Friday, May 6, 2016

Funniest computer search of the day

You know how when you do an online search, the search engine sorts the responses into those that are most likely to be what you are seeking and puts them at the top? That's the theory, anyway. 
I recently watched a documentary on algorithms that "explained" how this works. Unfortunately in order to explain it, they used the metaphor of a European football game: a classic example of explaining the obscure by means of the more obscure.
Well, near the top, because the things at the actual top of the list, things that can easily fill the whole screen, are usually paid ads.

This morning I did a quick search on monastery. Top of the list? "Buy Monastery at Amazon -- Low prices on Monastery." I did the search a second time and got another batch, but I was tempted to see what monasteries Amazon might have on offer.

As you would expect, they did not list any actual monasteries for sale, although I suspect it is just a matter of time before they enter the real estate market. Instead they offered mostly books about monasteries. But down the list was this item: Russian Gastric Monastery Tea.

Item description: 
The composition is useful in folk medicine for stomach ulcers and 12 duodenal ulcer, chronic gastritis with high acidity, are actively using anti-inflammatory, antibacterial, enveloping properties of plants. Ingredients: calendula, flax seed, hips, St. John's wort, uliginose, peppermint, wormwood, horsetail, yarrow flowers. Mode of application: 1 teaspoon per 200 ml of boiling water. Infuse for 30 minutes. Drink warm during the day. 
My warped mind had thought maybe there was something called a Russian Gastric Monastery, but that was just the result of the ambiguity of the placement of English adverbs in relation to the noun they modify. And I did pause over that list of ingredients when I got to the word hips.

A few items lower on the list was the less ambiguously, though perhaps more disturbingly named Russian Monastery antiparasitic tea.

I admit the items look identical in the photos, but then dried leaves look like dried leaves. And an examination of the photos shows that the labels are different, even if you are not familiar with Cyrillic script.

This one is described thus: 
Monastic tea antiparasitic, monastic tea antiparasitic of worms, fungi and parasites Weight (g): 100 / 3,5 oz Application: one teaspoon of brew 200 ml. boiling water, leave for 15 minutes. and take 1stakanu per day.Ingredients: birch leaf, oak bark, calendula, peppermint, pimzha, wormwood, chamomile, sishenitsa swamp, tysyacheslistnik, Agrimony, Salvia officinalis. Elimination of bacteria, fungi, viruses, preventing the processes of fermentation and putrefaction in the intestines, ridding the body of worms and other harmful parasites, removes toxins and waste products of parasites, inflammatory action, stimulating the work of the gastrointestinal tract, liver, biliary and urinary tract, stimulation of healing lesions of esophagus, stomach and intestine It consists exclusively of herbs, a completely natural product; Certified Product with clinically proven efficacy; It has high efficiency (a synergistic effect)...
 Worms, fungi and parasites must have been a bigger problem in Russian monasteries, because the Amazon ad says that only four of this tea remain in stock while no such claim is made about the gastric tea. I would think if I were in a monastery where others were suffering from worms, fungi and parasites, that would concern me enough to give me ulcers.

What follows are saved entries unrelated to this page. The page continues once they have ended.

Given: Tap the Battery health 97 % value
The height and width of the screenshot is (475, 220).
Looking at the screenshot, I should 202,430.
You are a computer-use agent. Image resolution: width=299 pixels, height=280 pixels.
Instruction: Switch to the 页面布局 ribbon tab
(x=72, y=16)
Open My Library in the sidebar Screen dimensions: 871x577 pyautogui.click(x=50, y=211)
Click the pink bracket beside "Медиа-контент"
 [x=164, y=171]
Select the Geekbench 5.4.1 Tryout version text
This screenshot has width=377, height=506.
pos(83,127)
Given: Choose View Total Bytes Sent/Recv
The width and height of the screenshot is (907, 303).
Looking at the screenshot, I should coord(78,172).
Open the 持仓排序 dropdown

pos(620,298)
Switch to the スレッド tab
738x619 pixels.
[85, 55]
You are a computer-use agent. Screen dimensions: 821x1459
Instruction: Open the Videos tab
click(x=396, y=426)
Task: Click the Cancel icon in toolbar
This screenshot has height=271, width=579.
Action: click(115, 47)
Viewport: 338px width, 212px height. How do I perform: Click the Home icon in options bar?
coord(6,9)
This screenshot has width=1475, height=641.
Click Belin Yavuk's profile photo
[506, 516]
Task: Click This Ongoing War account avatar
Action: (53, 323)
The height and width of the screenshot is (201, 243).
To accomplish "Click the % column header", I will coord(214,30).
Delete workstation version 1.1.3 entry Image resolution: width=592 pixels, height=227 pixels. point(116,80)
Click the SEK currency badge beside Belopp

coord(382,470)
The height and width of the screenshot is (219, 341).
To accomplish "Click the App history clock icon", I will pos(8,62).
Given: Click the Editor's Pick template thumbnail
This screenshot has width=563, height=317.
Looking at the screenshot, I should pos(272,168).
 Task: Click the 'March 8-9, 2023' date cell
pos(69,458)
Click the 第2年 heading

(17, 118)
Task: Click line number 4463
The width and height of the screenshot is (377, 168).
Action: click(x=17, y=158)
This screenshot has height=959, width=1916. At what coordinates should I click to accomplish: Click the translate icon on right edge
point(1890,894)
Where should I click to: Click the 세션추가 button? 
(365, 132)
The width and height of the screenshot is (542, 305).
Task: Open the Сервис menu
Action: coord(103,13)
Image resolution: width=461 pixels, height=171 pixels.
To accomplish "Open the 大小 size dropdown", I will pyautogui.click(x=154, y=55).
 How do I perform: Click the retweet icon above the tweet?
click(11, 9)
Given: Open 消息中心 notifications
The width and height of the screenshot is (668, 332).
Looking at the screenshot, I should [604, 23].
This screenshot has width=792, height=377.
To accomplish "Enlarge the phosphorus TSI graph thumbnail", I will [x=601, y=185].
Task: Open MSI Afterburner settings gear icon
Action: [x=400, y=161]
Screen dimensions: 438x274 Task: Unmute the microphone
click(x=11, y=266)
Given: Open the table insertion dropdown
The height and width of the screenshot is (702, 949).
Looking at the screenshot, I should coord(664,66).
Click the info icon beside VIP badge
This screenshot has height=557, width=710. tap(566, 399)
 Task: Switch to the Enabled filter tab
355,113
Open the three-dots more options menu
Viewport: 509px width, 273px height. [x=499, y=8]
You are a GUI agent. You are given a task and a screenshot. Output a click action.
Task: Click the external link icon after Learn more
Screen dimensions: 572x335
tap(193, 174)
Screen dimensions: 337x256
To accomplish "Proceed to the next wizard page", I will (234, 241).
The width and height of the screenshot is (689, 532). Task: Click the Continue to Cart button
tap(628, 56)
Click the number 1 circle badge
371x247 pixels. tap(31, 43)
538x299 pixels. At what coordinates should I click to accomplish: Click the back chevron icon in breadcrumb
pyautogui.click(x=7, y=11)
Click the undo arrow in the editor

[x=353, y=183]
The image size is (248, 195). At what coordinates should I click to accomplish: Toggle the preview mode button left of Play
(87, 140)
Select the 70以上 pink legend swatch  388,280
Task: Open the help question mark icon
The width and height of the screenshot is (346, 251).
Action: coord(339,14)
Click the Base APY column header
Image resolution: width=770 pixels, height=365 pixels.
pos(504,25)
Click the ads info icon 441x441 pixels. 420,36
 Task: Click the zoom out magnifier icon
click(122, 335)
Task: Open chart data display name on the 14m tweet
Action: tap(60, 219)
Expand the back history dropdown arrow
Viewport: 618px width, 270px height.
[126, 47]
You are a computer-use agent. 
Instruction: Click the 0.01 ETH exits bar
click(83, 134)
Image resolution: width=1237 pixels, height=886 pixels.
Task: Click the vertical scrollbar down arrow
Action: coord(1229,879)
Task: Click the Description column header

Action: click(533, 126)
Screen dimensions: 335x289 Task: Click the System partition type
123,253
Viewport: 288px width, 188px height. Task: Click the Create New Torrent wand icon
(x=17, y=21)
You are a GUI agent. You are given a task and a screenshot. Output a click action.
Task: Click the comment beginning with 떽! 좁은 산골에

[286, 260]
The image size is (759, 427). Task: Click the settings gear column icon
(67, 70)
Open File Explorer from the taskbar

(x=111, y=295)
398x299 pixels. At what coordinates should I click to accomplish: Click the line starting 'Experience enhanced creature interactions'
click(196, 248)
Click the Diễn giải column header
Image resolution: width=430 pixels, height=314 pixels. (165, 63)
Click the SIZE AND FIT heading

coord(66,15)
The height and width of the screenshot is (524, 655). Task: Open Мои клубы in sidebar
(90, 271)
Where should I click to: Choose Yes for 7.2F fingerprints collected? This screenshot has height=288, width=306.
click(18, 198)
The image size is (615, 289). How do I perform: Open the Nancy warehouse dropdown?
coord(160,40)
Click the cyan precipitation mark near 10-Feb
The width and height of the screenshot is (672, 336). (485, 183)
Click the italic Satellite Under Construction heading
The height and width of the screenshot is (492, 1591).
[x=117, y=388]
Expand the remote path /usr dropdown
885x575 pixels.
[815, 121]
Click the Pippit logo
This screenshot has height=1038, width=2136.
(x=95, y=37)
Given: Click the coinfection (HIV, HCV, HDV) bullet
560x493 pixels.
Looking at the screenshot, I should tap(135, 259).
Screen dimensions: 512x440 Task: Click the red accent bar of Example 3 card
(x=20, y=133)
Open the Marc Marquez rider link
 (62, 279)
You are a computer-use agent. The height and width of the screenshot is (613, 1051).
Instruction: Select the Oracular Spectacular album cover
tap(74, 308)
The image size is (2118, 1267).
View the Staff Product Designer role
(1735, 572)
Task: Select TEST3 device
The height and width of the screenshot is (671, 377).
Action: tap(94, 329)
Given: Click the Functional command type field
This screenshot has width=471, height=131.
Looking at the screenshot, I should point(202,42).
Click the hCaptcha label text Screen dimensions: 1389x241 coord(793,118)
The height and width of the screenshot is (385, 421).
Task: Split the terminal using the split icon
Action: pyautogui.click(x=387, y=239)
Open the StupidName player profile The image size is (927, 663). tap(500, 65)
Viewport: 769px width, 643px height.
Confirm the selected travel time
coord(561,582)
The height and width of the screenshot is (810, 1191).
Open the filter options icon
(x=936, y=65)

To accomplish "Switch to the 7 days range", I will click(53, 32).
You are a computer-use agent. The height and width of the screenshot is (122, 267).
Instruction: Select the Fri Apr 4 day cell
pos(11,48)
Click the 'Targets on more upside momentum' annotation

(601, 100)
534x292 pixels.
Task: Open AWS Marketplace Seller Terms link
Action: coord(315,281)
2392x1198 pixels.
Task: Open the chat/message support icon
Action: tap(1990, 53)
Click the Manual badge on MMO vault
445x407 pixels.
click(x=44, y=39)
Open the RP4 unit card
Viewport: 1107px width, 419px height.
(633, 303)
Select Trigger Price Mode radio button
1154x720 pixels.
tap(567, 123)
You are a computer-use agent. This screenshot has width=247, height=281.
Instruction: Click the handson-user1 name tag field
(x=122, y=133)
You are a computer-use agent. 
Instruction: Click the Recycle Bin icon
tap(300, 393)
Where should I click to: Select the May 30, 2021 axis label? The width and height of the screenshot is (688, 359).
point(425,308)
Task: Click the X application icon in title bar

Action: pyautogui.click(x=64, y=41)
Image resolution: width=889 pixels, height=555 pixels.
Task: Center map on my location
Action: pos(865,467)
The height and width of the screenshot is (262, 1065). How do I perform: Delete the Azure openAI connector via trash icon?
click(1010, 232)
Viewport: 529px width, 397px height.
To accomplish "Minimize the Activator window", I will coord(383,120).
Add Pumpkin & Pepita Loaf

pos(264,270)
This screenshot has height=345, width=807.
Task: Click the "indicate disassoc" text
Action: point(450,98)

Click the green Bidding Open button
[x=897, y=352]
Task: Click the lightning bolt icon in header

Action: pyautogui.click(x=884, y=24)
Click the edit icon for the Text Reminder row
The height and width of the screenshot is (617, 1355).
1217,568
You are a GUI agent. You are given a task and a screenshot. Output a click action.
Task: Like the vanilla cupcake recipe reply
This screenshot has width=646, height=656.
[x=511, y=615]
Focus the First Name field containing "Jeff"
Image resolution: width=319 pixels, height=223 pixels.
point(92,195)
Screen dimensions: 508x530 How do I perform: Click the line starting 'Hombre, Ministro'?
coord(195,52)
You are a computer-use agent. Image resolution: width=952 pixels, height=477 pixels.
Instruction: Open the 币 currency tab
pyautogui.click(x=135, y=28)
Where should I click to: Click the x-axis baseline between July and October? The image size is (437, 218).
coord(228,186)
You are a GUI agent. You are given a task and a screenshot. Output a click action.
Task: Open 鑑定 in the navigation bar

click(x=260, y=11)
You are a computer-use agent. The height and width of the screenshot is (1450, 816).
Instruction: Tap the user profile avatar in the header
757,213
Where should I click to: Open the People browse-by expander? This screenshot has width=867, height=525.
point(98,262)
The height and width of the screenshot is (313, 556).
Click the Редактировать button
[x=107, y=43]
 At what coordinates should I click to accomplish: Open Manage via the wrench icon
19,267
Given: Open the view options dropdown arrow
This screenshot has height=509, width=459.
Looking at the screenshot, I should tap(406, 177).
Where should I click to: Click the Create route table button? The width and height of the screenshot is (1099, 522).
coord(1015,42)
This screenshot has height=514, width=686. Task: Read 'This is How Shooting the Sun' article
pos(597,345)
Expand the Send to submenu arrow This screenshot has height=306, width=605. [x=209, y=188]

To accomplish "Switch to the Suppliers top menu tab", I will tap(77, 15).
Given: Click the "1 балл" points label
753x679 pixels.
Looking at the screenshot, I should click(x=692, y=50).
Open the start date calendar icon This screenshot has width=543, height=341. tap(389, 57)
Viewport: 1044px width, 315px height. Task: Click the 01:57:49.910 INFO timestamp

I checked with Tom and we seem to have misplaced out stakanu during our move to Madison. I guess I am just out of luck.
Final note: In my compulsive library-ferrret way, I discovered that if you do a separate search for "convents and monasteries for sale" you will come across some lovely places. An old Dominican friary in Tuscany could be just the ticket. So if you are in the market and have a great deal of the folding green  on hand, have at it! 

1 comment:

Dave R said...

A few years back, when I was going through my "I'm going to sell everything off and move to France where I can drink wine and ride my bicycle" phase, I spent some time looking at manor homes. The one that most caught my eye noted that "the cave in the basement is used for the wine cellar." I almost flew over to have a look at that one.